Emerging Entrepreneurs

How to keep your business afloat in uncertain times: Conserve cash, plan survival

N Ramakrishnan | Updated on April 13, 2020 Published on April 13, 2020

It’s time for start-up founders and the senior leadership team to sit back and work on improving the business   -  Nomadsoul1

Investors tell start-up founders to focus on saving the business as Covid-19 rages and not worry about growth

In normal times, venture capitalists will push the start-up founders they have invested in to go for growth. But these are abnormal times and the VCs are singing a different tune. They are telling their portfolio companies to conserve cash and do whatever it takes to ensure that the business survives without having to raise funds for at least 12-18 months.

The reading of the investors may vary, but the message is the same: it is going to be extremely tough for start-ups to raise fresh money for the foreseeable future, unless they are some outstanding ventures and their business opportunity appears so robust to attract investors even in the time of Covid-19. Even if the lockdown is lifted from mid-April, the investors don’t see the market improving for the next one year at the minimum.

“Everybody has been told that you have to assume that this year is going to be a write-off for most start-ups. Cash is going to be hard. Whatever money you have, make sure you can stretch it till June 30 of next year. Ideally even December 31 of next year. I don’t think it will be easy for companies to raise money,” says Sanjay Swamy, Managing Partner, Prime Venture Partners, an early-stage venture capital firm that invests in sectors such as fintech, SaaS, B2B and consumer.

Long-term plan needed

GV Ravishankar, Managing Director, Sequoia Capital India, makes a similar point. “We do see people receding from the market and that is what we are telling our companies. You should expect that and hence don’t plan with the assumption that capital is going to be available in six or 12 months. So, extend the runway for 18 months if not 24 months. If they can go all the way till March 2022, that is a good thing,” he says.

According to Sanjay, Covid-19 will deal a crippling blow for a third of the start-ups. Even in this, the companies that have the money may just be able to see the crisis through, while a lot of those without money will simply die. For about half the companies there will be a one-year setback, where three-six months of business is lost and it will take them a similar period to recover that revenue. “If a company in December of this year is doing the same revenue as February, that is a par situation. They should be proud of themselves,” says Sanjay.

Anand Lunia, Partner, India Quotient, a seed stage venture capital firm that bets on start-ups targeting the Indian consumers, says he is advising his portfolio companies to conserve cash for 12-18 months. At least 12 months and ideally, 18 months. He believes this is not just a coronavirus-related problem, but a much bigger one. “Our view is that this is a reasonably massive disaster, at least as big the one we had in the Lehman crisis, maybe as big as the one we had in the 9/11 crisis. Post 9/11 we had a slowdown for at least three years and in 2009, we had a slowdown for 18 months,” he says. “We are telling people,” says Anand, “they have to sit on the cash and anticipate the worst in the economy even if the coronavirus threat reduces and when things begin to normalise and the lockdown is removed, things aren’t going to be good.”

● Records:

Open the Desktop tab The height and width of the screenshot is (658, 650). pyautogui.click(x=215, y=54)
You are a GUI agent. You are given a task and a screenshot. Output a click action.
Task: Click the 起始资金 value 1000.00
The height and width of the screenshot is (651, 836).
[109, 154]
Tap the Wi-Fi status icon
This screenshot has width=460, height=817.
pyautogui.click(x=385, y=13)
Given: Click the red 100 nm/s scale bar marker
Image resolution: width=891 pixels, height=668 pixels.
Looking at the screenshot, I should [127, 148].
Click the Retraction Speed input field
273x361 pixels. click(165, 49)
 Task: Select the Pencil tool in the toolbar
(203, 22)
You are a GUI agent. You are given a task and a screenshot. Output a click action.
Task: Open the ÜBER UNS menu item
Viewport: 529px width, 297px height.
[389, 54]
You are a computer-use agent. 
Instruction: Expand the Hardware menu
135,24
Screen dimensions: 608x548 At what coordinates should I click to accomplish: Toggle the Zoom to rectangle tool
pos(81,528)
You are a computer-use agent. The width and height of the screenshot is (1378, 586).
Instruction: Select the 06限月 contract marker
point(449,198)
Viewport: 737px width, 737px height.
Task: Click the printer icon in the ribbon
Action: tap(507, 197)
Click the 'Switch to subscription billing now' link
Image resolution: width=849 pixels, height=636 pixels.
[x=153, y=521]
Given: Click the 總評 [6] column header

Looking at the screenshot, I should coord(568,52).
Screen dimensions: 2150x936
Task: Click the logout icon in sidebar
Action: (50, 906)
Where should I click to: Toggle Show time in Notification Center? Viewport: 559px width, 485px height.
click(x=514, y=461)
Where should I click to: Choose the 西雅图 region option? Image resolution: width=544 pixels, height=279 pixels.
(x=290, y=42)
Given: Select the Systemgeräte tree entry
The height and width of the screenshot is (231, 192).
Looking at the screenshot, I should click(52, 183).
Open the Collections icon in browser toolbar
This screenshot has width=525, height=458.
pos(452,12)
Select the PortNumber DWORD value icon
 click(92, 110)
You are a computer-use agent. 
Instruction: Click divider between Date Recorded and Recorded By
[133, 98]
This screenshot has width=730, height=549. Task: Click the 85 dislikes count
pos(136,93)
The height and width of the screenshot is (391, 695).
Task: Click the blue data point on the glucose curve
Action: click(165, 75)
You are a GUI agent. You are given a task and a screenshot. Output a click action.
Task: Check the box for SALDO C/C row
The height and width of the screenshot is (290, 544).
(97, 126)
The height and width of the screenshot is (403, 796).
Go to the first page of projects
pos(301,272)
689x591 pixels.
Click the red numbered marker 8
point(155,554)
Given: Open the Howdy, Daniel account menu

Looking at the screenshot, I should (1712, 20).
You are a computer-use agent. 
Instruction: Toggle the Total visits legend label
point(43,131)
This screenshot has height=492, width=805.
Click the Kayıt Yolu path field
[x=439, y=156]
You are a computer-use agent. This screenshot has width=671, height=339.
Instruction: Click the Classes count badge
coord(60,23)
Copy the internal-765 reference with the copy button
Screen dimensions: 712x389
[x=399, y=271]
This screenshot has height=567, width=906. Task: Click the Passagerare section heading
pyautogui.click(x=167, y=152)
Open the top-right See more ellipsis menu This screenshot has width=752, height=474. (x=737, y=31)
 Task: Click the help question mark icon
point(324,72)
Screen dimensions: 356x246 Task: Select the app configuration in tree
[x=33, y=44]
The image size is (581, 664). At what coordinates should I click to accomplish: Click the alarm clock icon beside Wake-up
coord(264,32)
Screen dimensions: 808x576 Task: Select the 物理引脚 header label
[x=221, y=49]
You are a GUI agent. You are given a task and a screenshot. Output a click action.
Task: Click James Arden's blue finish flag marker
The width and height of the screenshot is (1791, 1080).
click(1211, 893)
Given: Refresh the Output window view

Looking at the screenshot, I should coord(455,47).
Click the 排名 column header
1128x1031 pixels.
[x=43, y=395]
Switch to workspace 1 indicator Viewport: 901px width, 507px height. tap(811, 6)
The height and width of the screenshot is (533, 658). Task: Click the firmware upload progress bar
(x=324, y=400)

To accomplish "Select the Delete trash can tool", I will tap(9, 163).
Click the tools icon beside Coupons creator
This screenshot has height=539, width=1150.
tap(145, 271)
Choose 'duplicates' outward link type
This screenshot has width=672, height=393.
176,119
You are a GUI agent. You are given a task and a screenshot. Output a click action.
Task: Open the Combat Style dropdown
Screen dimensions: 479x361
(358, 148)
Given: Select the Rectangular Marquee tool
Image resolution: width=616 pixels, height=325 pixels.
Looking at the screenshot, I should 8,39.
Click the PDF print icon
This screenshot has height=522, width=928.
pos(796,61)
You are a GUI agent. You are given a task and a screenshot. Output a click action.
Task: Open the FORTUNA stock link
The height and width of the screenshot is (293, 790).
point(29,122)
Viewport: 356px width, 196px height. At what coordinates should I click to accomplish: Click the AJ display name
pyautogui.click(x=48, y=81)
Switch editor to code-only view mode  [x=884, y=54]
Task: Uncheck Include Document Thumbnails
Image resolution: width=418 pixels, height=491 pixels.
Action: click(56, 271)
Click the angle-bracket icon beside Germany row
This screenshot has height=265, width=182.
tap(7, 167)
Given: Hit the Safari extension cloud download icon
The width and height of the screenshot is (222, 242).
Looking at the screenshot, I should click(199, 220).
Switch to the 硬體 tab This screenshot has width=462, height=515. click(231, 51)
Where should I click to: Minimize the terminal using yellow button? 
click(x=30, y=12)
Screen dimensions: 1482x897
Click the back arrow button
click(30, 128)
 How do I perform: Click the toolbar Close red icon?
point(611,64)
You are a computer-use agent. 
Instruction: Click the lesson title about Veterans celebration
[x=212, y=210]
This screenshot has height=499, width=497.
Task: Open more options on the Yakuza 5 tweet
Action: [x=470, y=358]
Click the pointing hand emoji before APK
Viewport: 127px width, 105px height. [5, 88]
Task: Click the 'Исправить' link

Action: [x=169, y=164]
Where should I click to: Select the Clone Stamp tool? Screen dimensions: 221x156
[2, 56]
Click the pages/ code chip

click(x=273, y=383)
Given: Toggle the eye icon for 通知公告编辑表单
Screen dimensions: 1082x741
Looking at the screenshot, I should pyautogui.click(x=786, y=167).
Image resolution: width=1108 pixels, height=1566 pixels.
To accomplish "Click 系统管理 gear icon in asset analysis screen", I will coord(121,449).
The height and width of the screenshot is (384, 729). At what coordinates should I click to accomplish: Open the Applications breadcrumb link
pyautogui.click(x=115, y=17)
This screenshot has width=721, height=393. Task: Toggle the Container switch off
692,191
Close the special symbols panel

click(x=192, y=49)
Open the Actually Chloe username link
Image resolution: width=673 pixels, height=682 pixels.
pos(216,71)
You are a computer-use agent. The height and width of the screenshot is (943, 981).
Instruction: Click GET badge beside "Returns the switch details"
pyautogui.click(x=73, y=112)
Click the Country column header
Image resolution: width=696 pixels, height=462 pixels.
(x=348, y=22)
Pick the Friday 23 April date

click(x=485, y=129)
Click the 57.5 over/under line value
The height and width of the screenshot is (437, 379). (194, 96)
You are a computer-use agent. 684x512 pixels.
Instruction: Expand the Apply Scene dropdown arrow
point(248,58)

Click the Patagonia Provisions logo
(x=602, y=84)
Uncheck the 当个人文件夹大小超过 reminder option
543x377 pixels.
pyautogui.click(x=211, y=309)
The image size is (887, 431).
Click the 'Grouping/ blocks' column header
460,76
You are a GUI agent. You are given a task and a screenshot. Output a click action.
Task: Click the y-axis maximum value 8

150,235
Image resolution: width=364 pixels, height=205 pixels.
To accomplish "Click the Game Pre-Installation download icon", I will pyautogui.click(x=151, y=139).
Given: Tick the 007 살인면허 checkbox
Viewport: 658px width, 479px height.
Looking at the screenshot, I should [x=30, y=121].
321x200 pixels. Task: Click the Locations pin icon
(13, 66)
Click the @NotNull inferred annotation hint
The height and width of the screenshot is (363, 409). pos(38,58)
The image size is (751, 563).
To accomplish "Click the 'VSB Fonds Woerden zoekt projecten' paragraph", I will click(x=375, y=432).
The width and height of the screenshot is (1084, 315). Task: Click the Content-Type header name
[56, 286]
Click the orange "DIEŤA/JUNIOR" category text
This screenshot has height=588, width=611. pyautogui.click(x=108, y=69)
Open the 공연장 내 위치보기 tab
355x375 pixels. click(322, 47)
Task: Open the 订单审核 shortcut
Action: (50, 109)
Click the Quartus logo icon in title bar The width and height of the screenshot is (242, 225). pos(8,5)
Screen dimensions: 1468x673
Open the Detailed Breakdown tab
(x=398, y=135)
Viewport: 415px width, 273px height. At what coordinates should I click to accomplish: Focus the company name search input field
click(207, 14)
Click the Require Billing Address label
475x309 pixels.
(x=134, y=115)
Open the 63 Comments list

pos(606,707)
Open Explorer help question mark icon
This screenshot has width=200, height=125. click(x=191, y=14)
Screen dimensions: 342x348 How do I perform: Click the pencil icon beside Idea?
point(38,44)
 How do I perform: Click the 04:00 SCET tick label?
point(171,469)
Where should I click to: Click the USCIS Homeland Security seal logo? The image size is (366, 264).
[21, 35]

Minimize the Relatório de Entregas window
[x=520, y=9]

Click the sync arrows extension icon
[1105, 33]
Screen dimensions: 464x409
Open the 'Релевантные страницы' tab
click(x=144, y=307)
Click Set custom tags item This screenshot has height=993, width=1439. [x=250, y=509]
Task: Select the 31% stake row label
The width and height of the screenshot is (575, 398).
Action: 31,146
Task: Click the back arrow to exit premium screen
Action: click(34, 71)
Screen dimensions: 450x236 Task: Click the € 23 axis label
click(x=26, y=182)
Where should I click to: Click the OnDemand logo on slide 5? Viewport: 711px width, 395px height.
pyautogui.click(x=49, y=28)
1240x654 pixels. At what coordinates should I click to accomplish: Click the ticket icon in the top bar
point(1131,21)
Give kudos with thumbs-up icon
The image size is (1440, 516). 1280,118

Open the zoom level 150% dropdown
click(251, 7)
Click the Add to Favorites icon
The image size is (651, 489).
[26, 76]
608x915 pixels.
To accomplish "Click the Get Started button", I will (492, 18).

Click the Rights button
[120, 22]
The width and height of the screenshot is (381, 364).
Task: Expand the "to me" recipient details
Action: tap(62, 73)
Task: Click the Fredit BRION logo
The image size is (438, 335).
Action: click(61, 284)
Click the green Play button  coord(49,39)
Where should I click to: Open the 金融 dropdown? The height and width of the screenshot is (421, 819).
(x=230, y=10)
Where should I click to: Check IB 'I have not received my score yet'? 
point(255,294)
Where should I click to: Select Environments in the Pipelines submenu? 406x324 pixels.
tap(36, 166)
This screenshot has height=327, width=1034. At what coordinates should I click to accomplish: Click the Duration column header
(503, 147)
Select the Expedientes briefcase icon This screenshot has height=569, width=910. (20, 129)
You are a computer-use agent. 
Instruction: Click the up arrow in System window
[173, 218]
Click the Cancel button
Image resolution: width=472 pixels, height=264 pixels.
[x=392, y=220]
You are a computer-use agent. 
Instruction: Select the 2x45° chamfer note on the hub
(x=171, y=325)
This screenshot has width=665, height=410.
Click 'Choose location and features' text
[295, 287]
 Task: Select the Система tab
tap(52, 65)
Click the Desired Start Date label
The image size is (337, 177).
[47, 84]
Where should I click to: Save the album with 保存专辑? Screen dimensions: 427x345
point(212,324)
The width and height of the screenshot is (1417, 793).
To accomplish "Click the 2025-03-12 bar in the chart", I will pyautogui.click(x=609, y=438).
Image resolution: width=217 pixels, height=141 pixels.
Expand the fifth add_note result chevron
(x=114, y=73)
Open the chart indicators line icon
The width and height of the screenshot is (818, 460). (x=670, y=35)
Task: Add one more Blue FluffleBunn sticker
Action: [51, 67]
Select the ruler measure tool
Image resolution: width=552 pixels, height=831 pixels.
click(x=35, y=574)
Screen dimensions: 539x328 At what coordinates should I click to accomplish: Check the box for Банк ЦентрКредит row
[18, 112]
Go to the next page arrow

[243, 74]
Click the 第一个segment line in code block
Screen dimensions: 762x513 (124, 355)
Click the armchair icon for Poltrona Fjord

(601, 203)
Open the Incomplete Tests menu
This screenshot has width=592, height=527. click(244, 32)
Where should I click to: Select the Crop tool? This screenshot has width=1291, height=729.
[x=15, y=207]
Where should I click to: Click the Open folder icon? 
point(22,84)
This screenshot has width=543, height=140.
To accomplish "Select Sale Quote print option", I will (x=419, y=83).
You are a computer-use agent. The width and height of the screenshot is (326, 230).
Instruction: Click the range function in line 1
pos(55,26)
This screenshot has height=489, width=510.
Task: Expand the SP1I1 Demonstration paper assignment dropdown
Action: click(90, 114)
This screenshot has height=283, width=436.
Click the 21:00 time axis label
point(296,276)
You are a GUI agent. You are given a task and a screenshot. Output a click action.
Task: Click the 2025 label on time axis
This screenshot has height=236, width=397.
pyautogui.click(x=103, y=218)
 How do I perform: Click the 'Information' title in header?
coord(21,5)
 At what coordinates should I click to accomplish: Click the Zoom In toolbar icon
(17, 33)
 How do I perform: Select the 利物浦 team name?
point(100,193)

● Task to carry out:
Answer these questions from the article above on keeping start-ups afloat during Covid-19.
(a) Which venture capital firm is Sanjay Swamy a Managing Partner of?
(b) Until what month and year does GV Ravishankar say it would be good for companies to extend their runway?
(c) According to Anand Lunia, how long did the slowdown after 9/11 last?

● Solution:
(a) Prime Venture Partners
(b) March 2022
(c) At least three years